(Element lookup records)
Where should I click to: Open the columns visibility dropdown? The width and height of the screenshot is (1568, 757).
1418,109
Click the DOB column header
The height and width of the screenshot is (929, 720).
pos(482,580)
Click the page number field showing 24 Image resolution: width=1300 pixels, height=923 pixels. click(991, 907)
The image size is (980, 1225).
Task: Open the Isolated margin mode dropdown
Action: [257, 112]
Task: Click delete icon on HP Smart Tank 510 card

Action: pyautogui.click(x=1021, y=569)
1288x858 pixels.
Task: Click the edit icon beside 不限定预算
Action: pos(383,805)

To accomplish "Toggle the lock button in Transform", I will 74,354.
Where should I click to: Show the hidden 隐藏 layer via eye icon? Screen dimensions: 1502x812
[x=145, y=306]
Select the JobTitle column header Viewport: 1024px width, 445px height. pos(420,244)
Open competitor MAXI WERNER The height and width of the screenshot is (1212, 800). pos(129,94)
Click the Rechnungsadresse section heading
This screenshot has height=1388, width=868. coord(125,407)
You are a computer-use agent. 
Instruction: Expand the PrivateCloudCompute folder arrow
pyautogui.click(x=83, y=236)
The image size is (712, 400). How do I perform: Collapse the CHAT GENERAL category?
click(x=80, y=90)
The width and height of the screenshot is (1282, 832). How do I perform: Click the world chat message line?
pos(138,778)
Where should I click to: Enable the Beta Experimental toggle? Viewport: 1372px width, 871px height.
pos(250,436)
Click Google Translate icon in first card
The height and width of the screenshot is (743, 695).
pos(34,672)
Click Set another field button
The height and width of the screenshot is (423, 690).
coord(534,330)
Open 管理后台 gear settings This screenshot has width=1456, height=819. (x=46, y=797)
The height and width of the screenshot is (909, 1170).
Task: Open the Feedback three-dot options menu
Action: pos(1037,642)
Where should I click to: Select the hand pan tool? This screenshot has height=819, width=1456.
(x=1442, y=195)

#### Task statement
Recast the records as a numbered list, from the line with "The width and height of the screenshot is (1282, 832)." up to and including the line with "pos(250,436)", and leave out any blank lines.

#### Solution to this problem
1. The width and height of the screenshot is (1282, 832). How do I perform: Click the world chat message line?
2. pos(138,778)
3. Where should I click to: Enable the Beta Experimental toggle? Viewport: 1372px width, 871px height.
4. pos(250,436)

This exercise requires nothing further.